# Task to complete
Scan the entries for the word "computer". Every line that has it should be copied.

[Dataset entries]

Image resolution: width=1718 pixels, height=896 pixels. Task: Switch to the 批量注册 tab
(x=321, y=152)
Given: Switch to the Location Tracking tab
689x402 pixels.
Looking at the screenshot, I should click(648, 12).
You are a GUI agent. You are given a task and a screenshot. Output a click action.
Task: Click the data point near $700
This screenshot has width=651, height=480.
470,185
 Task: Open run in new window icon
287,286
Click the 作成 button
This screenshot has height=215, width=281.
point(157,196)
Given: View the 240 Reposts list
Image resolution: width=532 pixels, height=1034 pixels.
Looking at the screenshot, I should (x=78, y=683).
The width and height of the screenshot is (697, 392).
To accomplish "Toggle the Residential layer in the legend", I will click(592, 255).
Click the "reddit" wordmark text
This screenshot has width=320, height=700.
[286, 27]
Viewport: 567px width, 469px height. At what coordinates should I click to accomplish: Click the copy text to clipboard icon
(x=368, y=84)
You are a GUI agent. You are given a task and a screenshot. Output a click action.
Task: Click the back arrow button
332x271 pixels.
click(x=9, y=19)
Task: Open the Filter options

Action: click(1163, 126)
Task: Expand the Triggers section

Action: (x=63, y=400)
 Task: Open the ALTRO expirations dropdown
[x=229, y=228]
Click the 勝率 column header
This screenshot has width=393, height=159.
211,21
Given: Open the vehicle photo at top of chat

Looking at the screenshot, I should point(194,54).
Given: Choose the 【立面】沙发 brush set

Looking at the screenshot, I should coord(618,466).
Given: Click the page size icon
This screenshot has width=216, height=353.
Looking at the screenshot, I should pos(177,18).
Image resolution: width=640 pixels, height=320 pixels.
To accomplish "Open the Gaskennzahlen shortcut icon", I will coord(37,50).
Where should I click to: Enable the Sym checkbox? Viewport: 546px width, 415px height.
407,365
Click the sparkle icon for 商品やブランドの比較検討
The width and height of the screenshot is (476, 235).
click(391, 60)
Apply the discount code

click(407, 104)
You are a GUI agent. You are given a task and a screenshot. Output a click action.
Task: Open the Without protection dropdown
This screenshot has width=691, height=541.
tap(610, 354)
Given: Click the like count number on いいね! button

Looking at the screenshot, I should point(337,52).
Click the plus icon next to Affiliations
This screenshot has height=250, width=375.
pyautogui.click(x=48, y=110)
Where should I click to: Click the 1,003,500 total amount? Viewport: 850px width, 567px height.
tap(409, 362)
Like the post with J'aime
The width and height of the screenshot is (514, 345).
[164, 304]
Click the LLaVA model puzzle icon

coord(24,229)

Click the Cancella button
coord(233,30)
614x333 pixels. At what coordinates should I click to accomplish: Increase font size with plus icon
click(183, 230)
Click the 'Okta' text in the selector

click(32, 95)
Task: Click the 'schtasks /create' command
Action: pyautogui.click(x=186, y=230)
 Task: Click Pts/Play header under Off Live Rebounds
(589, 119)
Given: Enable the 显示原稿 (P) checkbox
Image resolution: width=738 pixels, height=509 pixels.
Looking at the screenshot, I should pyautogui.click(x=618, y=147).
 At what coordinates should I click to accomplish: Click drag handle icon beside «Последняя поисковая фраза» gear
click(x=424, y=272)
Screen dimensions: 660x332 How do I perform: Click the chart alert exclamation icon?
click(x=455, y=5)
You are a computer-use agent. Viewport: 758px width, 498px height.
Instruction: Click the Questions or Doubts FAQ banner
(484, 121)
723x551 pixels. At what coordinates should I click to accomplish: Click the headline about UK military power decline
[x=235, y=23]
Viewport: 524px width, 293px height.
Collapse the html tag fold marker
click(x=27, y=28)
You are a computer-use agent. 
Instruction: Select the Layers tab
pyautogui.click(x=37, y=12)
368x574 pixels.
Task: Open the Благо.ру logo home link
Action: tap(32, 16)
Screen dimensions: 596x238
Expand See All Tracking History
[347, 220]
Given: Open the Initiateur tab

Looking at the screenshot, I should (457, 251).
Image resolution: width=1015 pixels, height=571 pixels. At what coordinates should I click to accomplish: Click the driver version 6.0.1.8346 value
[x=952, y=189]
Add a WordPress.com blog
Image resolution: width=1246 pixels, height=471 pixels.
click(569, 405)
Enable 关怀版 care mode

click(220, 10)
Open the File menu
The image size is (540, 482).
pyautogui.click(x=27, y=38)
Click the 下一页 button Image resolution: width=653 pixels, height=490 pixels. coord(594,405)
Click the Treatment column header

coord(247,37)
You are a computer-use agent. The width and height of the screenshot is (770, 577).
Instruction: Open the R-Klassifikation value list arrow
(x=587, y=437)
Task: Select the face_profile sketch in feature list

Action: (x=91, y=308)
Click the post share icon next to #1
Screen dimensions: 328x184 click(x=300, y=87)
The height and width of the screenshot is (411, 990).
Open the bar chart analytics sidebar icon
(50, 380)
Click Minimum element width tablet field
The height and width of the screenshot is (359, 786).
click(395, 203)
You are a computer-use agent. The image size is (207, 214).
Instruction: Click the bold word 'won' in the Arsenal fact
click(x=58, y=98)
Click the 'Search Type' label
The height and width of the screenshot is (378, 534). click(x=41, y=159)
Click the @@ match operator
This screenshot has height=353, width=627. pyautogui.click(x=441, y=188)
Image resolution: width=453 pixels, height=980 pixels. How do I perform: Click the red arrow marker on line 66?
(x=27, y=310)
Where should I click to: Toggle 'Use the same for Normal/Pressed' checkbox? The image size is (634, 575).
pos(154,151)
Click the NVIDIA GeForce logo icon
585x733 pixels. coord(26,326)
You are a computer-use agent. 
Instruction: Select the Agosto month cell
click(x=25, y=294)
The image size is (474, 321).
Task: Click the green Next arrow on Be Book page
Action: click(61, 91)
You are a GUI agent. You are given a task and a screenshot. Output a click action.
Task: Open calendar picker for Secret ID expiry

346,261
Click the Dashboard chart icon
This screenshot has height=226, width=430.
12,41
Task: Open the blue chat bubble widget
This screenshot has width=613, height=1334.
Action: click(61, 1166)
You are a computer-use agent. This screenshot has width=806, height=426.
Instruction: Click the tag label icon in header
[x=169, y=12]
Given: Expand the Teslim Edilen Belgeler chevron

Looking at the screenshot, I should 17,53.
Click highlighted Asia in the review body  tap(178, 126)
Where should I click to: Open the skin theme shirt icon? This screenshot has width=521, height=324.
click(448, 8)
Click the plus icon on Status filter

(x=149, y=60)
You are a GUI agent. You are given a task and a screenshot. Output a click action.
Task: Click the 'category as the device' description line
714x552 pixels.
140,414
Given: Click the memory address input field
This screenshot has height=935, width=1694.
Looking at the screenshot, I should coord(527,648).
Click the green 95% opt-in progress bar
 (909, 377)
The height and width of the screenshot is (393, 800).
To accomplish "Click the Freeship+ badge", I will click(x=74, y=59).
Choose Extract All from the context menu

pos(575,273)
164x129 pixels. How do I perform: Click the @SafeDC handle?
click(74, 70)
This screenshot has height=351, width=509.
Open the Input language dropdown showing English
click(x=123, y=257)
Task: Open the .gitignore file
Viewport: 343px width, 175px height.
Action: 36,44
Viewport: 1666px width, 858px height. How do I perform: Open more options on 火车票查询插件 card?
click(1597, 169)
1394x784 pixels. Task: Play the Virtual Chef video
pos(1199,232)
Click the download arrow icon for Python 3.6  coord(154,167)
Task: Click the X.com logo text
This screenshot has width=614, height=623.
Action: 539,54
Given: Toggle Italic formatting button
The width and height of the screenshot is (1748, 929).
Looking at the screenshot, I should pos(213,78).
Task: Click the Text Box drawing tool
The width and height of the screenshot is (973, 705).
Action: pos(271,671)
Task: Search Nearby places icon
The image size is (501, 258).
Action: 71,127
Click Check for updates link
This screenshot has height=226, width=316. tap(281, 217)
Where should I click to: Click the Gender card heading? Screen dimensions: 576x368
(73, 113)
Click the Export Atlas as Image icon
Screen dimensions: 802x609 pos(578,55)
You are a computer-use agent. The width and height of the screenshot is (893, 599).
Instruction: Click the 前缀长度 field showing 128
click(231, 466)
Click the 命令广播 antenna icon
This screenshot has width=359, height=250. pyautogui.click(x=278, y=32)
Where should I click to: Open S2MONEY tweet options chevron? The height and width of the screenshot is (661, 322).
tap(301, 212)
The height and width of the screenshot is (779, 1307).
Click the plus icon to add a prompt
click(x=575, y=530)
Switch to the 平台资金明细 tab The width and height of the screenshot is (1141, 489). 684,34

# Written response
You are a computer-use agent. Viewport: 758px width, 498px height.
You are a computer-use agent. 
You are a computer-use agent. The width and height of the screenshot is (770, 577).
You are a computer-use agent. The image size is (207, 214).
You are a computer-use agent. 
You are a computer-use agent. This screenshot has width=806, height=426.
You are a computer-use agent. The width and height of the screenshot is (893, 599).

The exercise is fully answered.